How to shrink windows partition

I need to install openSUSE LEAP 15 on a laptop with windows 7. I did a defrag, but the free space is not at the end of the volume. How do I close whatever files are at the end of the volume, e.g., hibernation, paging, so that defrag can move them and I can shrink the volume prior to the Linux install?

The laptop isn’t mine, so blowing away windoze is not an option

As far as I know, the best way is to turn off hibernation and paging. Then use the Windows software to shrink the partition. And then turn paging an hibernation back on.

How do I turn them offf and on in windows ?

Oops! how dangerous is it to ask Windows help in a Linux forum? rotfl!

Perhaps better off to ask this type of question here:
https://forum.thewindowsclub.com/

Install OpenSUSE 15.0 onto a 32gb USB flash drive - it will be as fast as most hard drives and no need to get rid of Windows & on the hard drive.

I have done this on many older Dell laptops that have old hard disk or no hard disk at all.

I partition that Flash drive with a 128 Mb EFI partition - then all but 4gb for root and the last 4bg for swap - all ext4 - that seems to be the best for a flash drive.

If your laptop does not require UEFI boot you don’t need the 128mb EFI partition.

You can use an OpenSUSE recovery image and gparted to set up the flash drive or use a manual partition in the installer.
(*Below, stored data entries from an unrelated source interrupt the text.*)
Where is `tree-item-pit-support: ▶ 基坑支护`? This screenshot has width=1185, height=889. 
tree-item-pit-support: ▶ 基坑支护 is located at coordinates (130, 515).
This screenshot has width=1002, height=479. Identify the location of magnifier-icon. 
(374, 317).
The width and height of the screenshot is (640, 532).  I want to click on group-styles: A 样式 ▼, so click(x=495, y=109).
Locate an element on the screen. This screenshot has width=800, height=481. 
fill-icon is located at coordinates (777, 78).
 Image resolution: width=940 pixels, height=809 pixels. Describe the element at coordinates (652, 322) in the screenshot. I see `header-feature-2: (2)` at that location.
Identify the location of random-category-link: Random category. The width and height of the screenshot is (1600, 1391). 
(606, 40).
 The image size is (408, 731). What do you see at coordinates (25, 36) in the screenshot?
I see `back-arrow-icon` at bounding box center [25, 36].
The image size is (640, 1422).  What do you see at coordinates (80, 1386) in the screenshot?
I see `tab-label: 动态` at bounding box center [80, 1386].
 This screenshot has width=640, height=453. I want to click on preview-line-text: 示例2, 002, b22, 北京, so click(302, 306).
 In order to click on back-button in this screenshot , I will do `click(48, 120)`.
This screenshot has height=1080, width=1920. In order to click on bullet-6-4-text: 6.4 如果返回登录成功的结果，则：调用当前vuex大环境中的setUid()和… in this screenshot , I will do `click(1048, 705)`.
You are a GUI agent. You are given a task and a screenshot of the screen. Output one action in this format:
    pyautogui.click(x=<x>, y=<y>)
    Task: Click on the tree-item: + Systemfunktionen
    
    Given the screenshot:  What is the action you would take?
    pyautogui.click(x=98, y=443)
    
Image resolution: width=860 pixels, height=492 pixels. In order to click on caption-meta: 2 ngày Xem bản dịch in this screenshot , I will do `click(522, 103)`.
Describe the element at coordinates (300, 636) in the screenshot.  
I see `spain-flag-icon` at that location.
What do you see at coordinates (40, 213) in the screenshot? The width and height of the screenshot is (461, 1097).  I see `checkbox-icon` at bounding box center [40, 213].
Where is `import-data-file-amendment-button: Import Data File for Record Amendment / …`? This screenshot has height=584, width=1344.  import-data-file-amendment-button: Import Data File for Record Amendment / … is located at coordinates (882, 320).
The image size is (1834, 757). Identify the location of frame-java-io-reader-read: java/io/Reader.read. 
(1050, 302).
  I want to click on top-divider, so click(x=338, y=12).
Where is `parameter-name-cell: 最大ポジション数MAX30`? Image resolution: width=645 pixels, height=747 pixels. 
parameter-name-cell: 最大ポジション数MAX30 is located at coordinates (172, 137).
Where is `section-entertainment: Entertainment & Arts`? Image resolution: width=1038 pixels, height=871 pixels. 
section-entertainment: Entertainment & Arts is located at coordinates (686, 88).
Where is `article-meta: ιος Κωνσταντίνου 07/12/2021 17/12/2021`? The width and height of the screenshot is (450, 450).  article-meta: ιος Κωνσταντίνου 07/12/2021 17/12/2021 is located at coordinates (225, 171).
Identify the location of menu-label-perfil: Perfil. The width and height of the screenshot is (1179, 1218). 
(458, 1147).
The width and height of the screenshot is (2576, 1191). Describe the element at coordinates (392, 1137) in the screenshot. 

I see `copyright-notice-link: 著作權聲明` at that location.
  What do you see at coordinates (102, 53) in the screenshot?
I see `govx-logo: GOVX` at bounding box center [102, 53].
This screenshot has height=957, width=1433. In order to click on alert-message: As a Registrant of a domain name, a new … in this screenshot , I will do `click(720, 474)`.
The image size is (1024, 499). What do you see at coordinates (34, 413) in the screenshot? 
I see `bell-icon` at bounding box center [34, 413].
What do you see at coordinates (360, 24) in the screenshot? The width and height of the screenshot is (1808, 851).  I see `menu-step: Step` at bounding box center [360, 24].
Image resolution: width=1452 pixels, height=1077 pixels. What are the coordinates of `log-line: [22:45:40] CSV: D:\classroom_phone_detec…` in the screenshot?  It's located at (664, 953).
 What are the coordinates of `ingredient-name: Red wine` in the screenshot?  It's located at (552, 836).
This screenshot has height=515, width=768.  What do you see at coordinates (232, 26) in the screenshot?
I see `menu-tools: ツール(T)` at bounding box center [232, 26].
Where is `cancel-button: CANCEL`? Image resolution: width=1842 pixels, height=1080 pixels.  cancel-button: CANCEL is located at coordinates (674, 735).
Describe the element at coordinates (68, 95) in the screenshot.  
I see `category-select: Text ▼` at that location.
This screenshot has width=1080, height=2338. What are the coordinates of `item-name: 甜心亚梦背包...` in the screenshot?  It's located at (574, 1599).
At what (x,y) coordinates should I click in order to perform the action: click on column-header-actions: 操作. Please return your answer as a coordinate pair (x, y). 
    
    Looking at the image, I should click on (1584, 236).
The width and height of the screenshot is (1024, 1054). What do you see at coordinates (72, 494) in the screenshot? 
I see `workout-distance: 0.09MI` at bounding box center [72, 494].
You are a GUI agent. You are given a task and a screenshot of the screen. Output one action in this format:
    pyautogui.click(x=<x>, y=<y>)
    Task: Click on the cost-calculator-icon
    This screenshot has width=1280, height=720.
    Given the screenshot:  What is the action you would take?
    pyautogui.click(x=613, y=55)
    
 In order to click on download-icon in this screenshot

There is no need to put multiple file systems for /boot /var /usr /tmp /home /opt - that was done back when the large disks were 20MB. It seems silly to do that with multiple GB storage that has been available for the last 10 years. Veritas file system (in OpenSUSE we call that Logical Volume Manager LVM) was created to glue multiple disks to look like one giant drive - then they added mirroring. Technically it really is only needed today to mirror disks - few people need drives bigger than the drives we can buy today. Business still might need more than an 8 gb drive.